Given: Weight $$ W = 64 \text{ pounds} $$, acceleration due to gravity $$ g = 32 \text{ ft/s}^2 $$, and stretch distance $$ = 0.32 \text{ feet} $$.
Substitute these values into the formulas:

$$ m = \frac{64 \text{ lb}}{32 \text{ ft/s}^2} = 2 \text{ slugs} $$

$$ k = \frac{64 \text{ lb}}{0.32 \text{ ft}} = 200 \text{ lb/ft} $$

**step2 Calculate the Angular Frequency**

The angular frequency ($$\omega$$) describes how fast the oscillation occurs and is determined by the mass and the spring constant. This value is crucial for defining the motion of the mass.

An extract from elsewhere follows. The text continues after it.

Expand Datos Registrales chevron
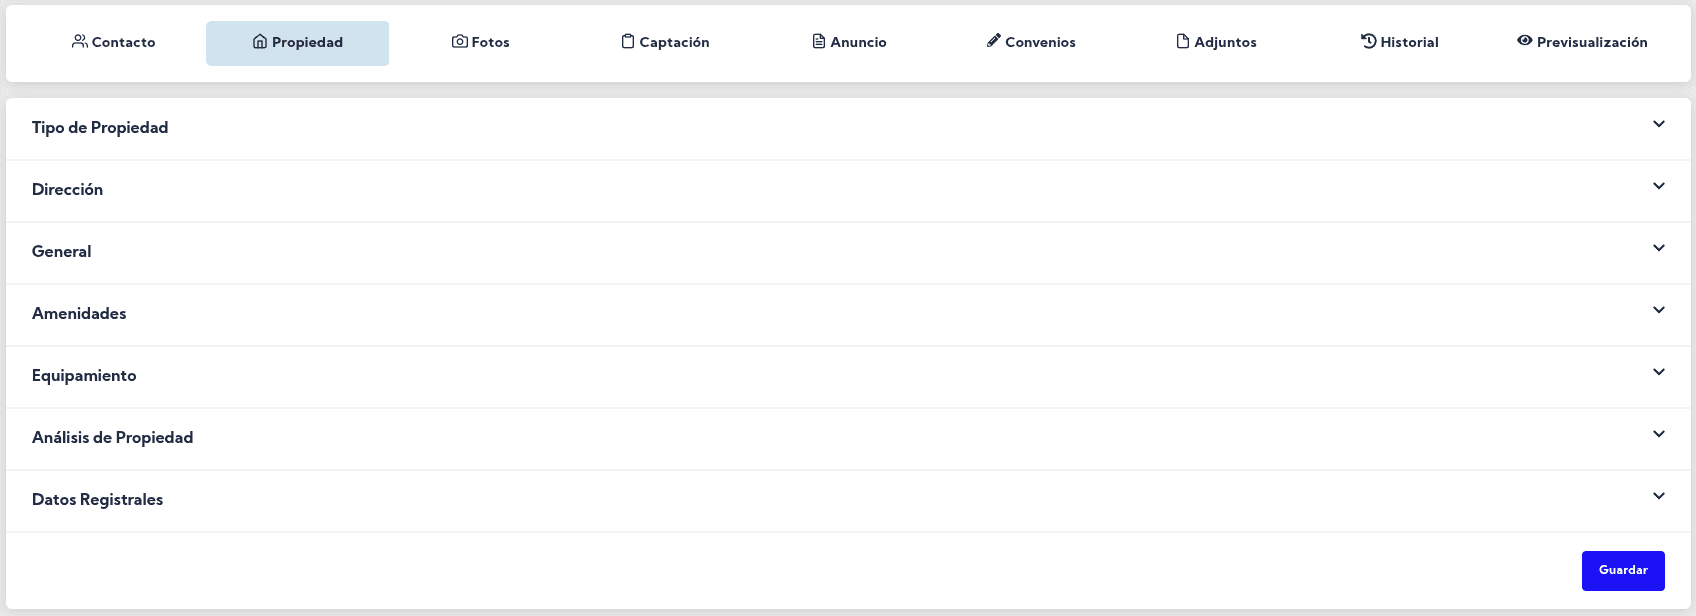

$$ \omega = \sqrt{\frac{k}{m}} $$

Using the values calculated in the previous step: $$ m = 2 \text{ slugs} $$ and $$ k = 200 \text{ lb/ft} $$.
Substitute these values:

$$ \omega = \sqrt{\frac{200 \text{ lb/ft}}{2 \text{ slugs}}} = \sqrt{100 \text{ rad}^2/\text{s}^2} = 10 \text{ rad/s} $$

## Question1.a:

**step1 Determine Initial Conditions in Consistent Units**

To ensure consistency in our calculations, we must express all given initial conditions in the same units, typically feet for displacement and feet per second for velocity. The problem specifies an initial position 8 inches *above* equilibrium, which we represent as a negative displacement. The initial velocity is downward, which we represent as positive.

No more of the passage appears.